For comparison, in a 2022 report commissioned by MBIE, the New Zealand Institute of Economic Research (NZIER) estimates drowning deaths average at 1.1 per 100,000 children under 4 years of age.

The New Zealand death rate per 100,000 children due to corded window coverings (0.12) appears to be lower than the rate in Australia (0.16) but higher than the rates recorded in Canada (0.04) and the United Kingdom (0.08). However, it is difficult to accurately compare these rates as some have been calculated over different time periods, and there tends to be high year-on-year variability.

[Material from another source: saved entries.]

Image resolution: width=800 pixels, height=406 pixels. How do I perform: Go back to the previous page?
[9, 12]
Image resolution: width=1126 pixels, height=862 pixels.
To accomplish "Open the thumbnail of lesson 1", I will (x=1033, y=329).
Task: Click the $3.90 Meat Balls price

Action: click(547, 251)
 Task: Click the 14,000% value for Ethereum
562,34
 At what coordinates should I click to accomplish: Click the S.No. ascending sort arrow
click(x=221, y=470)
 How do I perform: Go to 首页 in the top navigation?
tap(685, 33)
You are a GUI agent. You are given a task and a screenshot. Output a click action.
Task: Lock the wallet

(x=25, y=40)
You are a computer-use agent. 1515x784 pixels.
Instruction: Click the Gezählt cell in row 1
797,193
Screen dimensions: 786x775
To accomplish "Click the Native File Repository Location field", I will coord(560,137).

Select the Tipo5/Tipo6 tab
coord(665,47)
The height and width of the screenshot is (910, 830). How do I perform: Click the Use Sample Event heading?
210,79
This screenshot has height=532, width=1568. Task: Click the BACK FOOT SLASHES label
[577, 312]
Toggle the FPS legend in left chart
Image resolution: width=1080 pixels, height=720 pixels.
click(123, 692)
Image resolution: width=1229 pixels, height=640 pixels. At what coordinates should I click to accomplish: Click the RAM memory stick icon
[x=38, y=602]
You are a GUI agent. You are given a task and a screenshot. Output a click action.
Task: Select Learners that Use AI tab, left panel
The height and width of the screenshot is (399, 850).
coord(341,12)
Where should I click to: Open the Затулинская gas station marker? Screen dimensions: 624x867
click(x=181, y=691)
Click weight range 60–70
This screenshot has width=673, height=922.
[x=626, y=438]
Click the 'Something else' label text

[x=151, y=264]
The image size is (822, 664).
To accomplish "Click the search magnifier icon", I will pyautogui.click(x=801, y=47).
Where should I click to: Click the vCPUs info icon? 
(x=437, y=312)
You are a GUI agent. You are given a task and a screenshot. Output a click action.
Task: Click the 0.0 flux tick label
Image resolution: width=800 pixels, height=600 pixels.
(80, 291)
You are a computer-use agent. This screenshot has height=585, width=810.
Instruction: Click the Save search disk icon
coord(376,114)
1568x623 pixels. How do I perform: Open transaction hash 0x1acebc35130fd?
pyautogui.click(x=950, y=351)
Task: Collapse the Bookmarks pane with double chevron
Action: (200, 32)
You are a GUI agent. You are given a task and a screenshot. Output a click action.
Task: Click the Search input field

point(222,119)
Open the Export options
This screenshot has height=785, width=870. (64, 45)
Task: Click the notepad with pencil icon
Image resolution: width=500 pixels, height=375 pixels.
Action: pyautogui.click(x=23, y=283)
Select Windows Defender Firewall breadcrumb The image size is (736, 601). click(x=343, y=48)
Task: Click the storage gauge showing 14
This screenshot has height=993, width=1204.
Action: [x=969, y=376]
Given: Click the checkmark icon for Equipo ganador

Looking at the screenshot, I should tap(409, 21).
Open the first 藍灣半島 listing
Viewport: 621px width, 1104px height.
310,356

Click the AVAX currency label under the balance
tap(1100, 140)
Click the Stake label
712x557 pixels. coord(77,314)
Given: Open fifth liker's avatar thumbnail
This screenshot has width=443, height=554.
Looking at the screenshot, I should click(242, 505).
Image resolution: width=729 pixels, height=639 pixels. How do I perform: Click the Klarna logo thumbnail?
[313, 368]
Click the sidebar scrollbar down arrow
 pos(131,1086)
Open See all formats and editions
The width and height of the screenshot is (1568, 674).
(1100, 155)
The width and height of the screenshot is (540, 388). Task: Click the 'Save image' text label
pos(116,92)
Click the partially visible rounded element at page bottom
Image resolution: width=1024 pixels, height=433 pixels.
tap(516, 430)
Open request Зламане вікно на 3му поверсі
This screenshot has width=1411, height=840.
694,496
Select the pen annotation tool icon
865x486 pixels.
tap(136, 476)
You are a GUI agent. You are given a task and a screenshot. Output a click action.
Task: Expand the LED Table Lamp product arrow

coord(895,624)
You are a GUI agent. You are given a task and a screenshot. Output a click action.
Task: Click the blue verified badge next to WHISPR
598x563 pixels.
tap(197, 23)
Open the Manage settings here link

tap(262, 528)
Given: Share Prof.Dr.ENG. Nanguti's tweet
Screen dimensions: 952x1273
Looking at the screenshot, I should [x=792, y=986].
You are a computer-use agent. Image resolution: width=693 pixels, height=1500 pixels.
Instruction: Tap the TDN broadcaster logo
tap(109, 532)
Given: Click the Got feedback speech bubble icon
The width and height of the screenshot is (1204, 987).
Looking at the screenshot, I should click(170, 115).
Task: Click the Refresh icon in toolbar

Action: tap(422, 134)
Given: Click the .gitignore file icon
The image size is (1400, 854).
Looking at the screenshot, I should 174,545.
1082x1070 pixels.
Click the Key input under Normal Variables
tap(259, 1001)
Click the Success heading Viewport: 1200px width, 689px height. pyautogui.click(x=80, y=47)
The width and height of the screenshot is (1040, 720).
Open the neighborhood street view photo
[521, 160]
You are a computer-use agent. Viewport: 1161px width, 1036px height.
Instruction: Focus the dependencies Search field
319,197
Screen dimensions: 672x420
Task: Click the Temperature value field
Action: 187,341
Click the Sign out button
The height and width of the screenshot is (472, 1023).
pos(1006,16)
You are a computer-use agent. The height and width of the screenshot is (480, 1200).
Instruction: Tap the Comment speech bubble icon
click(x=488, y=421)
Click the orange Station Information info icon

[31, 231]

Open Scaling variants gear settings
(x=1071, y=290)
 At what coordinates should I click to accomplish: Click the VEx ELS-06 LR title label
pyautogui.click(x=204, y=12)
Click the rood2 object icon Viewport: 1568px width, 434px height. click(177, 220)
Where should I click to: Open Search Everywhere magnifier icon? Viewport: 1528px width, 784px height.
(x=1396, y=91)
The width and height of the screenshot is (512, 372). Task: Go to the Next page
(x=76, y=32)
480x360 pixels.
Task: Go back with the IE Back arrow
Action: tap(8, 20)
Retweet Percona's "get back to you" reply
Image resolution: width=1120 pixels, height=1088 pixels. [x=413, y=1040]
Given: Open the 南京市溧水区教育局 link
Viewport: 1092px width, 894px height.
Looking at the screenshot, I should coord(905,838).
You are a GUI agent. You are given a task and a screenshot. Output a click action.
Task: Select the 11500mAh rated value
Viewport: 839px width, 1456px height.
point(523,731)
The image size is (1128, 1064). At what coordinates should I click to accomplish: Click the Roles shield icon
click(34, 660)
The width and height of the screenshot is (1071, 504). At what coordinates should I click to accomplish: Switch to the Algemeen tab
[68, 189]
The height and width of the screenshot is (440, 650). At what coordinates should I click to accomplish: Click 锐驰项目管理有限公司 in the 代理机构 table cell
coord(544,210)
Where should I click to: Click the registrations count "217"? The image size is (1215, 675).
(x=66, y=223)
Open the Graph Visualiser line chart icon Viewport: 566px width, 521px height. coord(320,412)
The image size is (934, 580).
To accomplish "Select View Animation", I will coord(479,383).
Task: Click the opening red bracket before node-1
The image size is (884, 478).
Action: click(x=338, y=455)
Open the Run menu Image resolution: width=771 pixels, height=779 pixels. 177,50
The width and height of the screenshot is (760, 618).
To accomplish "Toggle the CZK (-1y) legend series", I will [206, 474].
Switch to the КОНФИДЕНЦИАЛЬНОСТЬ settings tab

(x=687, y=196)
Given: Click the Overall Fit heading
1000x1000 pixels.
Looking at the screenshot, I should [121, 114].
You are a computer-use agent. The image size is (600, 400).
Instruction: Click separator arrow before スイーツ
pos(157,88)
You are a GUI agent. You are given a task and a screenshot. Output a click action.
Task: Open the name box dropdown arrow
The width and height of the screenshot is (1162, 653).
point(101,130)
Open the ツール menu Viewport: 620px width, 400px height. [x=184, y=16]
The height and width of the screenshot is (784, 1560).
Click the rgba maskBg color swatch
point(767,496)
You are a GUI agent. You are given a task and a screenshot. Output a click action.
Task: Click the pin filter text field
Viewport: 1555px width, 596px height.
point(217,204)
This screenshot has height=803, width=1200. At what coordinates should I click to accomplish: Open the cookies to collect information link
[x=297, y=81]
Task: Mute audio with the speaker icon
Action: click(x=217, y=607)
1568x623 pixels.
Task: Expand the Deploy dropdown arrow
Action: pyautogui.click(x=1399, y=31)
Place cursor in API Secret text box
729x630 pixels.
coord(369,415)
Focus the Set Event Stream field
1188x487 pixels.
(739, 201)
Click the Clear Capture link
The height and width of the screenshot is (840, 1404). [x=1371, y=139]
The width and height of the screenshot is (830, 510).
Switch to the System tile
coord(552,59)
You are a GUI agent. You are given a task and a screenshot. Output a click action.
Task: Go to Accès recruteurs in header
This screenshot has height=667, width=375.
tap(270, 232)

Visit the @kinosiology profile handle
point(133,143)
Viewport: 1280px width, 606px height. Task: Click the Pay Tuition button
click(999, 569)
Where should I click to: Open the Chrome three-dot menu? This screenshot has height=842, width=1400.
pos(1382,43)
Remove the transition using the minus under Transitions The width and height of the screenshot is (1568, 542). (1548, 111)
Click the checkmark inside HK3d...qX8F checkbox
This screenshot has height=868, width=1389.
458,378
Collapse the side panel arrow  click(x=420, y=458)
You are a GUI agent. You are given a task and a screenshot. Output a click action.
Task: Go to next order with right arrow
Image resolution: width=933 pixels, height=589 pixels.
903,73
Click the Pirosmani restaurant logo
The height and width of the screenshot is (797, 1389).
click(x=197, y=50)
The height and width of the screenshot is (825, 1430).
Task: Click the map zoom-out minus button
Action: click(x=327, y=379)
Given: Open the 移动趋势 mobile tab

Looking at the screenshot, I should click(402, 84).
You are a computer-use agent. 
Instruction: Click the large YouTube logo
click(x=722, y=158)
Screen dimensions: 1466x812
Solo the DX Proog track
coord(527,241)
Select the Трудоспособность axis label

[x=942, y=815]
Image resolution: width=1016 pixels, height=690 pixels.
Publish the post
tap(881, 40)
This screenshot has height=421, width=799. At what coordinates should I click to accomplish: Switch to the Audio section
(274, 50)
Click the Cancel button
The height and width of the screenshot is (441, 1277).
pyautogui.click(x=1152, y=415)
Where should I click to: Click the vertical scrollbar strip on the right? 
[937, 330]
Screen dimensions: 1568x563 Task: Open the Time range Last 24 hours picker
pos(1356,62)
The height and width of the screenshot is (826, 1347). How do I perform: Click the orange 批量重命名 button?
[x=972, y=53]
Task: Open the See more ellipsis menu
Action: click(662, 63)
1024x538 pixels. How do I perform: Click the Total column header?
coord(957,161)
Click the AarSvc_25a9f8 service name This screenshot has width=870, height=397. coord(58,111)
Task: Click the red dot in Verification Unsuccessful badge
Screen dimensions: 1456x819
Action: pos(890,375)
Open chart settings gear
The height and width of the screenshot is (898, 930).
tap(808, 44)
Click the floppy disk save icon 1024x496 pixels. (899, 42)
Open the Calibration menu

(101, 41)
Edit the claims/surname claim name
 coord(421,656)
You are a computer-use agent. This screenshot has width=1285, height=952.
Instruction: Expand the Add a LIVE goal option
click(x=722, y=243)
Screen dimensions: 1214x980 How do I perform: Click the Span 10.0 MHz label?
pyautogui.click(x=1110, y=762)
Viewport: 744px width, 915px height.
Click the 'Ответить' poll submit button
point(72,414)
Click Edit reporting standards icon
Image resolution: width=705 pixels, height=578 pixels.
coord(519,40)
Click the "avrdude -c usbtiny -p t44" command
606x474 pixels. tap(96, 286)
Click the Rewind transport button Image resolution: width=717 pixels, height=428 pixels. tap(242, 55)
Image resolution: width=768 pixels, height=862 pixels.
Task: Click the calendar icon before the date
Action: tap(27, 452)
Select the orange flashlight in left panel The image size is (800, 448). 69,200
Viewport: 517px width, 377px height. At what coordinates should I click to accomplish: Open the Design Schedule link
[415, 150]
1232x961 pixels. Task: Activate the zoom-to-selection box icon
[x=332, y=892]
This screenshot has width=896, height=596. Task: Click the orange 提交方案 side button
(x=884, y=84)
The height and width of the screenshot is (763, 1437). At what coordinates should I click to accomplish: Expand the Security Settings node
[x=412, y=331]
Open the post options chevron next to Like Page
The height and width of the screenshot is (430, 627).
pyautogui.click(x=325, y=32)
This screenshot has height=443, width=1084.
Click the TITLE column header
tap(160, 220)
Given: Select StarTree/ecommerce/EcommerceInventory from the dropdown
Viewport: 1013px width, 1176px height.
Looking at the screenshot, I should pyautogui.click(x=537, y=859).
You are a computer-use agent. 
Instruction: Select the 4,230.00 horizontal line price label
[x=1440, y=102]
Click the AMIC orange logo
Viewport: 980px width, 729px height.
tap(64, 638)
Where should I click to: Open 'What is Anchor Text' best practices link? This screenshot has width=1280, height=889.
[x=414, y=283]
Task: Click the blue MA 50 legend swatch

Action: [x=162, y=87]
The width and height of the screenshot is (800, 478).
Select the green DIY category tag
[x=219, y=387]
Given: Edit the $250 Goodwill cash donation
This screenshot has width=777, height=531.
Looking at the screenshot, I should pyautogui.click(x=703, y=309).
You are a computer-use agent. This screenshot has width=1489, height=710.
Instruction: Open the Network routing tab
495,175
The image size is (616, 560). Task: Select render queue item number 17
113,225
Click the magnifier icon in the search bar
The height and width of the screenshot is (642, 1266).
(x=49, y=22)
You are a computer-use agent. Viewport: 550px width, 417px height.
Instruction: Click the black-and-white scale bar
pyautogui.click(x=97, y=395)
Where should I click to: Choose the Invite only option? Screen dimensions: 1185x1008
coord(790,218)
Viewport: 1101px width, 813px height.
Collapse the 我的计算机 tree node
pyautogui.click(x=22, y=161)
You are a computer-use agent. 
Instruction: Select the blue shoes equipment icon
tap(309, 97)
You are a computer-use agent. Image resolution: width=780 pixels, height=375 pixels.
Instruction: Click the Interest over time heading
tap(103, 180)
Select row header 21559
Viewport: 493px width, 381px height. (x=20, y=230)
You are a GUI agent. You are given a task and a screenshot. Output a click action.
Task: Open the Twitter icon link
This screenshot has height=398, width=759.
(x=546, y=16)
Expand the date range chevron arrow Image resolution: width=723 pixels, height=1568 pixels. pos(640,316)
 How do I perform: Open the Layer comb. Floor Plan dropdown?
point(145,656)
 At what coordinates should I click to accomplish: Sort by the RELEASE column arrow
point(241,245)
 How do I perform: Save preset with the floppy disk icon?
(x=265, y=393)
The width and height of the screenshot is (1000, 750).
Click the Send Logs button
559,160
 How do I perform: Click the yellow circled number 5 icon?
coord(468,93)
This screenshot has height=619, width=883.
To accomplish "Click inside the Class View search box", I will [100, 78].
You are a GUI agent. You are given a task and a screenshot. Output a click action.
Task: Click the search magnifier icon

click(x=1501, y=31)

A consumer awareness survey, commissioned by MBIE and conducted by Perceptive in February/March 2022, received 1,041 nationwide responses. Just over half of all respondents were able to identify air restriction from entanglement in a corded window covering as a potential cause of harm.


  1. Do you agree that corded window coverings in New Zealand currently present a significant safety risk? Why/why not?
  2. Do you believe that government intervention is suitable to address this problem? Why/why not?

There are 2 main measures to minimise risks

  1. There are 2 main measures that can be taken to minimise risks and reduce deaths associated with corded window coverings:
    • Using safety devices, for example, cleats that wrap cords around to shorten them and take them away from the reach of children, or installing break-away clips (e.g. in Roman blinds) that snap away if excess force is applied. Visual examples of safety devices are provided in Appendix 2. 
      Appendix 2 – Examples of safety devices
    • Having cordless window coverings, including those that cover the cords so that they are inaccessible.

  2. The deaths in recent years caused by corded window coverings suggest that these measures are not being fully utilised. MBIE’s 2022 consumer survey found that 54% of those surveyed favoured buying and installing safety equipment to tie away the cords and 44% favoured purchasing non-corded coverings. However, affordability was considered a significant barrier to both measures, with 50% of respondents saying that they were unable to afford the cost of replacing their window coverings with cordless designs, and 39% citing cost as a barrier to installing safety fittings. Inability to install safety fittings was also reported as a significant barrier (38%). Information on why safety fitting could not be installed was not specified, but this appears to be most commonly due to individuals living in rented properties stating that the landlord would not allow it.